Pending Joint Enterprise Acquisitions

Along with our single-asset transaction in Ohio, the Company is finalizing documentation of two joint ventures, to facilitate the acquisition of 8 communities situated in strategically vital markets to the Sonida growth plan. The combined transactions include greater than 750 units combining Independent Living, Assisted Living and Memory Care offerings.

Management assesses various criteria and goal metrics when reviewing growth opportunities. From a top quality perspective, these communities would modernize the portfolio with newer vintage construction or material renovations inside the last 10 years. The locations align with the portfolio’s geographic footprint creating further density in Texas and the Midwest allowing management to leverage market knowledge and create operating efficiencies. The transactions contribute: i. significant management fee revenue, ii. material Net Operating Income and Free Money Flow upside through each occupancy and operational improvement, iii. per-share money flow accretion within the near term based on underwriting and iv. a beautiful basis at or below 50% of substitute cost with a median purchase price below $120k per unit. At stabilization, the transactions deliver double-digit NOI yields.

From a capital structure and financing perspective, one transaction is anticipated to shut on an all-cash basis with moderate leverage available prior to year-end 2024. The second three way partnership combines the belief of existing financing at reduced leverage levels and the origination of recent financing on a subset of the portfolio on attractive terms based on the present market.

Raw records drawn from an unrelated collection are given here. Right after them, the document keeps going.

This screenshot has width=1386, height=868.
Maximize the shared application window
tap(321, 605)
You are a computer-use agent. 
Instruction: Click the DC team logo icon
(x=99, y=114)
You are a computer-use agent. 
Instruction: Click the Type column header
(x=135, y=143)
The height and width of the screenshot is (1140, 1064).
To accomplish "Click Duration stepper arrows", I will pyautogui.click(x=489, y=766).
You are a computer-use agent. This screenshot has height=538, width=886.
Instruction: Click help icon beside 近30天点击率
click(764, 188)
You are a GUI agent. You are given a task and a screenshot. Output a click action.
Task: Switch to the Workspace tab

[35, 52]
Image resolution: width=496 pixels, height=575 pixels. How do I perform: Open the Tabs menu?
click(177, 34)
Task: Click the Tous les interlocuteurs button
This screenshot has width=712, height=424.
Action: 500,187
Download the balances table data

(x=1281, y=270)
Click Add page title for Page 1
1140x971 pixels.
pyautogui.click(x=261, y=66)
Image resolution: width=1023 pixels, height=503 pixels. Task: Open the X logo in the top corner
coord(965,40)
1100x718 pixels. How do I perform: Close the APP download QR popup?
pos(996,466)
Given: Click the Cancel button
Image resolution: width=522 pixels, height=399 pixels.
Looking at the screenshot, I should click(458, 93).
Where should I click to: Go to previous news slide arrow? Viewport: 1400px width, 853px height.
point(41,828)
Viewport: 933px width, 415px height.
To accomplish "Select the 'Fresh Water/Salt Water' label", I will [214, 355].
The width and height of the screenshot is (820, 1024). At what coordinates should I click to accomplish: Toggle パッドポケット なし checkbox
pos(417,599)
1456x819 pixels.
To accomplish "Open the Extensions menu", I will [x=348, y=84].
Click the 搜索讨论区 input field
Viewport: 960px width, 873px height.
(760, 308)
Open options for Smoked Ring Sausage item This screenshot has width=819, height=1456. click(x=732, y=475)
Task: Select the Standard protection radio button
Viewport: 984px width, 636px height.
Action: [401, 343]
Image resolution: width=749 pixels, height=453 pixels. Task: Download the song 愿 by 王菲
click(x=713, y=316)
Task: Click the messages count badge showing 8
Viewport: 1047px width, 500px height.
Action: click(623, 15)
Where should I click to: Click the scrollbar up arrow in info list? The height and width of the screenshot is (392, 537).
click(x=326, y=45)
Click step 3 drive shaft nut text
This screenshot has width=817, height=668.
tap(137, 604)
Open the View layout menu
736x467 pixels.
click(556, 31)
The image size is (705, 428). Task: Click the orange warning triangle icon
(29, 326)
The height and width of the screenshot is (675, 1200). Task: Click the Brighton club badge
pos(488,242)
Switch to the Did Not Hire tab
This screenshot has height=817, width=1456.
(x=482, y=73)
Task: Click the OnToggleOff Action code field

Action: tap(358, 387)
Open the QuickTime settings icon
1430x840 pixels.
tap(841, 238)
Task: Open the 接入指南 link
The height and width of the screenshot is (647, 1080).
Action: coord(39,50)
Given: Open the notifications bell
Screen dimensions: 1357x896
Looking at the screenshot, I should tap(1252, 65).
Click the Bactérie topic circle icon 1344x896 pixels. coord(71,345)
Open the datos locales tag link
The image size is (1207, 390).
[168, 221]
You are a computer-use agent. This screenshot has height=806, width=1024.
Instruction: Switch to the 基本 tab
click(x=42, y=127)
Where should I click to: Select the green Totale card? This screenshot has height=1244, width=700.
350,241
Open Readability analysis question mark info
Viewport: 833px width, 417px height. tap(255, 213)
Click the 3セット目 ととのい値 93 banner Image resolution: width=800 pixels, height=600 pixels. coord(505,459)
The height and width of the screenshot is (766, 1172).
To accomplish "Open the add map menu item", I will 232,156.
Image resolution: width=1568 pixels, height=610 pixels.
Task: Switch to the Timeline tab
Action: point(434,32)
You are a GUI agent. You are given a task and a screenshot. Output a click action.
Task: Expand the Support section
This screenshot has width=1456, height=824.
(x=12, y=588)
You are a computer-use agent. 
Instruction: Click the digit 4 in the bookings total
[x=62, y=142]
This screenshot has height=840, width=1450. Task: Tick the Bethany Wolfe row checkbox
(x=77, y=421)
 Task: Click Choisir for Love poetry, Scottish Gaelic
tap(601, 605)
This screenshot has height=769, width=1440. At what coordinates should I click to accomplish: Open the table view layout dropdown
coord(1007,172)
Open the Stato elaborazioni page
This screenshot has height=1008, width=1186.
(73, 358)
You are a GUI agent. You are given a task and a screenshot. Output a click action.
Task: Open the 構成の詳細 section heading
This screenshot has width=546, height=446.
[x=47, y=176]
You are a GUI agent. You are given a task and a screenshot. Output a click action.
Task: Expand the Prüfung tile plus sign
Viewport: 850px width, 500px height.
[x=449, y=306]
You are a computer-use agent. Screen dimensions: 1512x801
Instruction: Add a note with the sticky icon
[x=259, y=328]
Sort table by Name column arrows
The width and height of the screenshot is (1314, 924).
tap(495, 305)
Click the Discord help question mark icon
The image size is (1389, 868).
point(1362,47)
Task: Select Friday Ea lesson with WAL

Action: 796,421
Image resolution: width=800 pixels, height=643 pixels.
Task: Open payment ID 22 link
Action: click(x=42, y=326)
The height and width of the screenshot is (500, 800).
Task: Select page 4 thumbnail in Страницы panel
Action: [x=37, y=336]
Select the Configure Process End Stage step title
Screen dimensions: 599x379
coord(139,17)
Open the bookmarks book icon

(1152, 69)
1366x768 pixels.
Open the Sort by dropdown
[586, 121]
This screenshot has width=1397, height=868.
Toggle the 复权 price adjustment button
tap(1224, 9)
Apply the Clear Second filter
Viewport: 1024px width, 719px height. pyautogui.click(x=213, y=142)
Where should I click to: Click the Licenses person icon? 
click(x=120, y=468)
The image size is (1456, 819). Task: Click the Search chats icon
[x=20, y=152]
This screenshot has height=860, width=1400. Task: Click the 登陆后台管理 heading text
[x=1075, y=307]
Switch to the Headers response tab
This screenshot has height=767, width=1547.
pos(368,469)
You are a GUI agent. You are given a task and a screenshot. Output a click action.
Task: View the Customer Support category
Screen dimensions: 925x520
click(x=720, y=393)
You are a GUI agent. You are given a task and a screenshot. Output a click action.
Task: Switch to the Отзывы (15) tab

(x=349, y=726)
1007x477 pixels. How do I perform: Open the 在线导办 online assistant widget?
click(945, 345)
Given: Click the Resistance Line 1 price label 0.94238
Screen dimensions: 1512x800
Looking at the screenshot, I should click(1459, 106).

The completion of each three way partnership acquisition opportunities is subject to several conditions, including the completion of satisfactory due diligence and the negotiation and execution of definitive acquisition agreements. Accordingly, there could be no assurance that either of those transactions will close upon the terms or dates contemplated, if in any respect.

Pending Operating Management Contracts

The Company is within the strategy of further broadening its management footprint with 3 latest communities scheduled to transition to the Company on June 1, 2024. Growth of management contracts with third-party owners allows Sonida to leverage its full suite of operational capabilities and enhance the Company’s return on invested capital with asset-light earnings growth.

Capital Markets Update

“Recent capital infusions, including the February $47.75 million equity private placement and the recent $10.3 million ‘At-the-Market’ equity raise, allow Sonida to further focus and execute on strategic bolt-on acquisition opportunities from its robust and expanding pipeline. The Company plans to opportunistically utilize the ATM to match-fund accretive acquisition opportunities within the near term if market pricing is attractive, further advancing its acquisition objectives,” said Kevin Detz, Chief Financial Officer.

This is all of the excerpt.